DIRECTIONS FOR THIS TASK –
Count the lines in the records below that contain the word "green", and give only that count.

◆ ◆ ◆ ◆ ◆

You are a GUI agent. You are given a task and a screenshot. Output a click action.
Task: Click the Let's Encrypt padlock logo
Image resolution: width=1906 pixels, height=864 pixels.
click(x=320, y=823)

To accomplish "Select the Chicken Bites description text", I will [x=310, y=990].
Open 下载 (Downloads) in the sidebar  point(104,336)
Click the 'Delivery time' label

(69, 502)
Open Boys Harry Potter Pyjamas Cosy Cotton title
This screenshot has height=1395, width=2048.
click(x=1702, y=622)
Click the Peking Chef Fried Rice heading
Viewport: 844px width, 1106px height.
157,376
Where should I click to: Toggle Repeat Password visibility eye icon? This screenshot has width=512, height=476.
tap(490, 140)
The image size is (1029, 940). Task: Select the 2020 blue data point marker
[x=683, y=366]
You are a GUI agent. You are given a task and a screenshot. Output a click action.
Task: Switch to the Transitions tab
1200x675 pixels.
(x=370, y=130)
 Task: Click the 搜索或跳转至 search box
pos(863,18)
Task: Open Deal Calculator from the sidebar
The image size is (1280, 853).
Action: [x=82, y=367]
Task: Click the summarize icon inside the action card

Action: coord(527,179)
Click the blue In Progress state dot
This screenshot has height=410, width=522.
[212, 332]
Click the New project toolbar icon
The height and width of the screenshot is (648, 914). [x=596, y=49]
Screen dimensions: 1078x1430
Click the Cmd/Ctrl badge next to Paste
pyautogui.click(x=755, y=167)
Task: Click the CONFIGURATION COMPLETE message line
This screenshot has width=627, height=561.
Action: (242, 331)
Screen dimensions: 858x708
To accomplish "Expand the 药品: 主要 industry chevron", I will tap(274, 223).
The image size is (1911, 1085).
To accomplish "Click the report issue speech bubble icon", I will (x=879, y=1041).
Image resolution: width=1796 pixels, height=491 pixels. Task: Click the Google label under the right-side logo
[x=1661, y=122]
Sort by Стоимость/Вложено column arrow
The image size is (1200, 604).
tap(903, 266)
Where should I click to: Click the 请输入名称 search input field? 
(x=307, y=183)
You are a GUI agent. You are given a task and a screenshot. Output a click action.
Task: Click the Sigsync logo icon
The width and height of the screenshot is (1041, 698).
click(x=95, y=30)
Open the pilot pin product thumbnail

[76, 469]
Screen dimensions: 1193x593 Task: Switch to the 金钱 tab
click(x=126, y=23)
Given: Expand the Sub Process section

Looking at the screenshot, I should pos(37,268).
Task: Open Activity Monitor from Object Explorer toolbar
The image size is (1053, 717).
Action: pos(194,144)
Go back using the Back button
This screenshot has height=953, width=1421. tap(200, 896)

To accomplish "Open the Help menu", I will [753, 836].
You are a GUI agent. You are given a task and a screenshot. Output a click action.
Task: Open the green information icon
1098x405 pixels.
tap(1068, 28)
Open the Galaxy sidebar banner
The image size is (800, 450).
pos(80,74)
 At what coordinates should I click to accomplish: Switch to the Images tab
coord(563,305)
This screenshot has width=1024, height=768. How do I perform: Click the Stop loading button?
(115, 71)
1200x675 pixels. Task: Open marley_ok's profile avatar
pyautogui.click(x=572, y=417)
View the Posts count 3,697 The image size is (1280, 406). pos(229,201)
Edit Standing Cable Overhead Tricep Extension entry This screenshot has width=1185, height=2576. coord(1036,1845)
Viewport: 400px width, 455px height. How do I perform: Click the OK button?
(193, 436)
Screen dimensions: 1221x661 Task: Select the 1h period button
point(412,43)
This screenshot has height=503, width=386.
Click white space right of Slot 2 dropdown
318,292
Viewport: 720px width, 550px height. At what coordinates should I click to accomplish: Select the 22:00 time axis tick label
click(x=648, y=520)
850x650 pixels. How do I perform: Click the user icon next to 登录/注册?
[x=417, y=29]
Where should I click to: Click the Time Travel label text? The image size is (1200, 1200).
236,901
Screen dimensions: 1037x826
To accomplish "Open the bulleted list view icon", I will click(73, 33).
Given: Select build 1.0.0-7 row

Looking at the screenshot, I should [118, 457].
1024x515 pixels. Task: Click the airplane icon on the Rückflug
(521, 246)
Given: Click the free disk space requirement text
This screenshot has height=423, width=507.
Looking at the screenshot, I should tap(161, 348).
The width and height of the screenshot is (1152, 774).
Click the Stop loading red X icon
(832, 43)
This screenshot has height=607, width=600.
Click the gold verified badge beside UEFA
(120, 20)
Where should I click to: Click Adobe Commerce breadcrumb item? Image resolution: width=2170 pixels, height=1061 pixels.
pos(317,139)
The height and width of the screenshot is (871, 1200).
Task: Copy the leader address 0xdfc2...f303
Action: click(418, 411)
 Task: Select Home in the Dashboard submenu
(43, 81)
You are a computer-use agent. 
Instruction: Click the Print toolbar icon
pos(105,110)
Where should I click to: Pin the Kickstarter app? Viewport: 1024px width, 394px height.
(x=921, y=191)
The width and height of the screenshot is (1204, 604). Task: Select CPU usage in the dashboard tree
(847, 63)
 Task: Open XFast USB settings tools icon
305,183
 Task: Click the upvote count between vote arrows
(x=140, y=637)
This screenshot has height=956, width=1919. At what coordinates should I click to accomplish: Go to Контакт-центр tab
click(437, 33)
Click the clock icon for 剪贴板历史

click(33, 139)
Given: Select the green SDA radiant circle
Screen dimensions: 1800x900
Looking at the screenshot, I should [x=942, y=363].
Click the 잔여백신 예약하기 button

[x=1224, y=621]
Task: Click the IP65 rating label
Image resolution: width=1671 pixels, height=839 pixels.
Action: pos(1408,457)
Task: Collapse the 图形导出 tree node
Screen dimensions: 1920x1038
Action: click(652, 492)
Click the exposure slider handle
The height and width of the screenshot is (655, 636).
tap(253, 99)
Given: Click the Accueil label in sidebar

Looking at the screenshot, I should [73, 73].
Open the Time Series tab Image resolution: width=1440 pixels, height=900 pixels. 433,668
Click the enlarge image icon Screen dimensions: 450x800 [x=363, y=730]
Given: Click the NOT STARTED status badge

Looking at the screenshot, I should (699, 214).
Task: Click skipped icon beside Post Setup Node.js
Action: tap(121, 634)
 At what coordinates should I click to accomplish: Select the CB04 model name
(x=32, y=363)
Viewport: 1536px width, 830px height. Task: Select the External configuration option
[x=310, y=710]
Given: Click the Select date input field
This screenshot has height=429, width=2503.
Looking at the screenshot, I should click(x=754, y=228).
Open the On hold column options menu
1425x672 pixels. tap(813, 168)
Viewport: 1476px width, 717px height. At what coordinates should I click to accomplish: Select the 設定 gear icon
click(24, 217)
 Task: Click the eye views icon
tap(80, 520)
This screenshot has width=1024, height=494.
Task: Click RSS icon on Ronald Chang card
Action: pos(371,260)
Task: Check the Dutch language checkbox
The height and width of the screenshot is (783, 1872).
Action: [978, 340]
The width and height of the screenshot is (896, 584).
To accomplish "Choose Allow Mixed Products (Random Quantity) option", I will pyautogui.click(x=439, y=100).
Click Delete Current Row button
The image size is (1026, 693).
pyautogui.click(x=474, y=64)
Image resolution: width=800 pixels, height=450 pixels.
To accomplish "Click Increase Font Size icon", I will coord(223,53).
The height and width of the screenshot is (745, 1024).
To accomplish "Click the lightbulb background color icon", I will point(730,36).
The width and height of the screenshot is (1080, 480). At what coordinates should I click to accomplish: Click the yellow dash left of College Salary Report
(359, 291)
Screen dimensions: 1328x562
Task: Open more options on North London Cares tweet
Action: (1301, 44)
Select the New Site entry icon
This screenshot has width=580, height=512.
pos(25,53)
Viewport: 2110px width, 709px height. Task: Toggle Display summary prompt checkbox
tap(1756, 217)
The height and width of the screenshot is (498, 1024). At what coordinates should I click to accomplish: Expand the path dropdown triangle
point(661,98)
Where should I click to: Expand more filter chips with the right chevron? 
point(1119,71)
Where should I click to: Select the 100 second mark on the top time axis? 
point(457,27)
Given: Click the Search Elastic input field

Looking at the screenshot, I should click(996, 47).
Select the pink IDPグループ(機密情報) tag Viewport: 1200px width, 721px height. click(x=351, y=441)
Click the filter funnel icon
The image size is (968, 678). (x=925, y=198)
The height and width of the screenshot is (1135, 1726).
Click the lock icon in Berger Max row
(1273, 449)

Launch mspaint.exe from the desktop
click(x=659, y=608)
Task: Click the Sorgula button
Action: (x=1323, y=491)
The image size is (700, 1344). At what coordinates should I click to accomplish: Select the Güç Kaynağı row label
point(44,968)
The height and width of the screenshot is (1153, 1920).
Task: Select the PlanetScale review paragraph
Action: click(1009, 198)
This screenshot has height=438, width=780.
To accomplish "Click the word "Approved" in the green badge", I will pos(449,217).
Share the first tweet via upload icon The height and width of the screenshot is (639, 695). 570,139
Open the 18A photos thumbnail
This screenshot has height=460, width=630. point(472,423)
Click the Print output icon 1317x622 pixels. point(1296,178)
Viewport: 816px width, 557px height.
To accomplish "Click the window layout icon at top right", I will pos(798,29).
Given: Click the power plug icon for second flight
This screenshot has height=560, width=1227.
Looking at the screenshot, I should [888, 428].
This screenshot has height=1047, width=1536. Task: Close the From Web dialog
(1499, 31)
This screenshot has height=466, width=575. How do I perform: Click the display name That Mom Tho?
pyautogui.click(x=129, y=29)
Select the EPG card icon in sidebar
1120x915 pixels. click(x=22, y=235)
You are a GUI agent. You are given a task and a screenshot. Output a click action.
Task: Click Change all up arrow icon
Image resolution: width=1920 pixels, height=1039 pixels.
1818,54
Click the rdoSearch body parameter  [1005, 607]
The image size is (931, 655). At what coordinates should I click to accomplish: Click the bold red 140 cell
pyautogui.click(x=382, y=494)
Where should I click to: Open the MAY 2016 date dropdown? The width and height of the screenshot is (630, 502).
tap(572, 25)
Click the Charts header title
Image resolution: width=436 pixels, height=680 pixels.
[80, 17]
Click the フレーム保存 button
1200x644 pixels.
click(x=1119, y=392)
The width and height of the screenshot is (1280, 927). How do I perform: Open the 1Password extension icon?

◆ ◆ ◆ ◆ ◆

TASK RESPONSE –
3